***** Task input *****

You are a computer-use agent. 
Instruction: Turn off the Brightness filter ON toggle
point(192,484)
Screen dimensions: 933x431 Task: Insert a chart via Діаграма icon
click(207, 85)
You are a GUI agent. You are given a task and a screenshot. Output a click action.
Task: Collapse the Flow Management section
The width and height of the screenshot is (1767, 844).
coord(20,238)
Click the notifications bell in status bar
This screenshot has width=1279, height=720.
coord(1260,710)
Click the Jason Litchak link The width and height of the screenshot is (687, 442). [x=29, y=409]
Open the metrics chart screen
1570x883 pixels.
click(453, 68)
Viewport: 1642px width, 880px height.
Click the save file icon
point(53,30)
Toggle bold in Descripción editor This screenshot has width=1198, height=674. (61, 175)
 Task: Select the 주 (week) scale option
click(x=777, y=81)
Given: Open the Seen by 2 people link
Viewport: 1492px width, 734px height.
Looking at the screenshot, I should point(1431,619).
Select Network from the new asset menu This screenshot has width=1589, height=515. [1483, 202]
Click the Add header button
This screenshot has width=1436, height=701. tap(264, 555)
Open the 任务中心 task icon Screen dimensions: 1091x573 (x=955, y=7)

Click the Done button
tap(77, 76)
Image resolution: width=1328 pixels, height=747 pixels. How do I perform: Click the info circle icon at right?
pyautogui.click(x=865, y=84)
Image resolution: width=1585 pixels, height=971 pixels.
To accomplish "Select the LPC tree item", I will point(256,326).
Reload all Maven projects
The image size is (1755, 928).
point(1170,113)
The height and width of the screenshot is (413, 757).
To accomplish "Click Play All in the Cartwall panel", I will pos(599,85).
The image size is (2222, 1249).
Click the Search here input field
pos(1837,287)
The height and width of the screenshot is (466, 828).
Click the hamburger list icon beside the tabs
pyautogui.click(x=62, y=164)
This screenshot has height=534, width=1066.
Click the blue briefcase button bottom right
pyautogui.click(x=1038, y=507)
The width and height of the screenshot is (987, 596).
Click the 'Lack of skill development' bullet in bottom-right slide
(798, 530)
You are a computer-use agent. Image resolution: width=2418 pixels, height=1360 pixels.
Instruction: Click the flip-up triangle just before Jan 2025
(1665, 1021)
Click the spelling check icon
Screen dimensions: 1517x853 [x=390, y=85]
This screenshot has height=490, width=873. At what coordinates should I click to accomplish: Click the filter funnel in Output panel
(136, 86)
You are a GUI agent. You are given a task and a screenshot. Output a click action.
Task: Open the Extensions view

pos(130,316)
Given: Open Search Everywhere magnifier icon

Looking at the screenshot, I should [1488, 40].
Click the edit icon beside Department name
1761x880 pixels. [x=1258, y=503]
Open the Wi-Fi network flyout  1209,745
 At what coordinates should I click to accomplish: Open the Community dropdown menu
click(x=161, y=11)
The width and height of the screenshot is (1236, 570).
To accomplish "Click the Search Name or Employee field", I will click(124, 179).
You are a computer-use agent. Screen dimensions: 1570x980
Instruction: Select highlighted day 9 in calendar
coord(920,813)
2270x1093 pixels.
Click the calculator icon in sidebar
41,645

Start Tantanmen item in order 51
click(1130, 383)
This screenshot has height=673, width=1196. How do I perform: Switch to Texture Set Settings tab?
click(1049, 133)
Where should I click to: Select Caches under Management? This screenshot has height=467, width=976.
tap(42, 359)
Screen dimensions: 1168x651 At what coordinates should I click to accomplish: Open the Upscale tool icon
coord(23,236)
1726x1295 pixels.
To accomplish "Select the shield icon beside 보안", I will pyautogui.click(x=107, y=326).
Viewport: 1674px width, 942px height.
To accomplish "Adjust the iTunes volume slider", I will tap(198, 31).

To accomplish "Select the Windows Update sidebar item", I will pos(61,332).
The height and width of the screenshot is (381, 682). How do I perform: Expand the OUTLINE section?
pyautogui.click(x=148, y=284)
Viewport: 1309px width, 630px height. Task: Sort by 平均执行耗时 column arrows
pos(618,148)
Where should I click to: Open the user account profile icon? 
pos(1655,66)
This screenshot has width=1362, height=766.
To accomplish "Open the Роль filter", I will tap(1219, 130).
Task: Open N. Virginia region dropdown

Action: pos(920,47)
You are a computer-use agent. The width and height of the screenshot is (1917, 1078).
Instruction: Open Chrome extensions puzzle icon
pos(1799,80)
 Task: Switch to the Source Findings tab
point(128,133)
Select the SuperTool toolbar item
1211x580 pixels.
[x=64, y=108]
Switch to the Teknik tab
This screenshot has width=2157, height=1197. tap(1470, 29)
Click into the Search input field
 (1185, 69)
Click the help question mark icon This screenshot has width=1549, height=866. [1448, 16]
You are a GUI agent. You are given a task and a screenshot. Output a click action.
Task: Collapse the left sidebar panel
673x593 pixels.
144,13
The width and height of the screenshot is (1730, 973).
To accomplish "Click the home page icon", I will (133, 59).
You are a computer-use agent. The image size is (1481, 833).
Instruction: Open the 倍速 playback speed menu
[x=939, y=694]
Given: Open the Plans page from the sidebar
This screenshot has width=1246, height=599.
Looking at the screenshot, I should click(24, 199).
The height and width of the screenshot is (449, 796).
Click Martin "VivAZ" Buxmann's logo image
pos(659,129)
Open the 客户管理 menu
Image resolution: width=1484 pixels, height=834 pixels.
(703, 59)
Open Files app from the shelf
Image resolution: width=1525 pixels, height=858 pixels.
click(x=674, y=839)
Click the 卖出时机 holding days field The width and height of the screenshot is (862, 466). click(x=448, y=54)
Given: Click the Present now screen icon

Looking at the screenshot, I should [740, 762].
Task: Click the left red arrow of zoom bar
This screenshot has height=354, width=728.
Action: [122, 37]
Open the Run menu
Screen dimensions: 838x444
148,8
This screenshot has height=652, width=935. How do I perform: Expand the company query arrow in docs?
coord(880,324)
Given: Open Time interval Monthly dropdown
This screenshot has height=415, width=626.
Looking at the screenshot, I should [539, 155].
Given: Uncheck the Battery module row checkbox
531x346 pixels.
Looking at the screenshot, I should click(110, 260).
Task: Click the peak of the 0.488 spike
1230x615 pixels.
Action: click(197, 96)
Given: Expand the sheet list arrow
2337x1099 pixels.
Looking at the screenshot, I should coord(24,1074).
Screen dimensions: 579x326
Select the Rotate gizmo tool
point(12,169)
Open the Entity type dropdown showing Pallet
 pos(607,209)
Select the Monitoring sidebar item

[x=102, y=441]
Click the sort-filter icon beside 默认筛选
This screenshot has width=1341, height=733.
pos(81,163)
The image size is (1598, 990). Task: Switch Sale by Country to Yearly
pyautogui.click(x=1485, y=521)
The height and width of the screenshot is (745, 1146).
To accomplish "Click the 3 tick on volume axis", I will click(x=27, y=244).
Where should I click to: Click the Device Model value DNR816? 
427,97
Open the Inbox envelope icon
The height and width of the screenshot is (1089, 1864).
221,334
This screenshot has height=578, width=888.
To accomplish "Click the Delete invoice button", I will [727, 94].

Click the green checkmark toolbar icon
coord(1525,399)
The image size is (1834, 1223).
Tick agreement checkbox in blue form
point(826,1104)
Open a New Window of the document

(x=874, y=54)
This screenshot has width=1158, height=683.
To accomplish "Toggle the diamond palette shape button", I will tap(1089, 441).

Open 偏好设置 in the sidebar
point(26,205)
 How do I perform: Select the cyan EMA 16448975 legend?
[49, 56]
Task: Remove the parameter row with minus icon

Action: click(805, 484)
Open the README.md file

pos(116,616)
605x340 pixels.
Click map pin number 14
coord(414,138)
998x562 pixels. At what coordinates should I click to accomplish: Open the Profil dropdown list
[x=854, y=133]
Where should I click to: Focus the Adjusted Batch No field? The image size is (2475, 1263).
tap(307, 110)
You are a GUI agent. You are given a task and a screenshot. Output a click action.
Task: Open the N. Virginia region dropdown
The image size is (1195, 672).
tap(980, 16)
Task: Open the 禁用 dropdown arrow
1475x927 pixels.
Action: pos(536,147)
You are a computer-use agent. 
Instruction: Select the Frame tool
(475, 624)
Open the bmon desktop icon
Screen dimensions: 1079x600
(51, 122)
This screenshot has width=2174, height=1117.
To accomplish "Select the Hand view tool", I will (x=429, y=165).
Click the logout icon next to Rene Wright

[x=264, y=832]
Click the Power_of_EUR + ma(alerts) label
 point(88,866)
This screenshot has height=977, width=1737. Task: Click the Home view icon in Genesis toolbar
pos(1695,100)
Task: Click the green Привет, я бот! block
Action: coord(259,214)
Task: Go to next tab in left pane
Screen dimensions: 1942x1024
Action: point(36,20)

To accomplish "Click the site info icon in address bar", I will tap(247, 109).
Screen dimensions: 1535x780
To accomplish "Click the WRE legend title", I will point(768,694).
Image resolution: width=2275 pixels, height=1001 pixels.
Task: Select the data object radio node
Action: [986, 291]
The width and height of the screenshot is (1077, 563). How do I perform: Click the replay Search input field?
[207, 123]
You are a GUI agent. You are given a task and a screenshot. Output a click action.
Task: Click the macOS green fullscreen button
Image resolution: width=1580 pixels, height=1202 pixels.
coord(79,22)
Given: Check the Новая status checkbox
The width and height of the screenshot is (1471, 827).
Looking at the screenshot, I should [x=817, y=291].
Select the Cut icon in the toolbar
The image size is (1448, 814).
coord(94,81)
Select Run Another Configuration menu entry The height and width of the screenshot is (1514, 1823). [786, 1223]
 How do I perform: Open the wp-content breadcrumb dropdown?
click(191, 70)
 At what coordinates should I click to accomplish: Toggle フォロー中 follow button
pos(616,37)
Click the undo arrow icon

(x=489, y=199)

*****

## What to produce
Your answer should be the lines from the one containing "How do I perform: Open" to the end of the entries above, restated exactly and alone.

## Answer space
 How do I perform: Open the wp-content breadcrumb dropdown?
click(191, 70)
 At what coordinates should I click to accomplish: Toggle フォロー中 follow button
pos(616,37)
Click the undo arrow icon

(x=489, y=199)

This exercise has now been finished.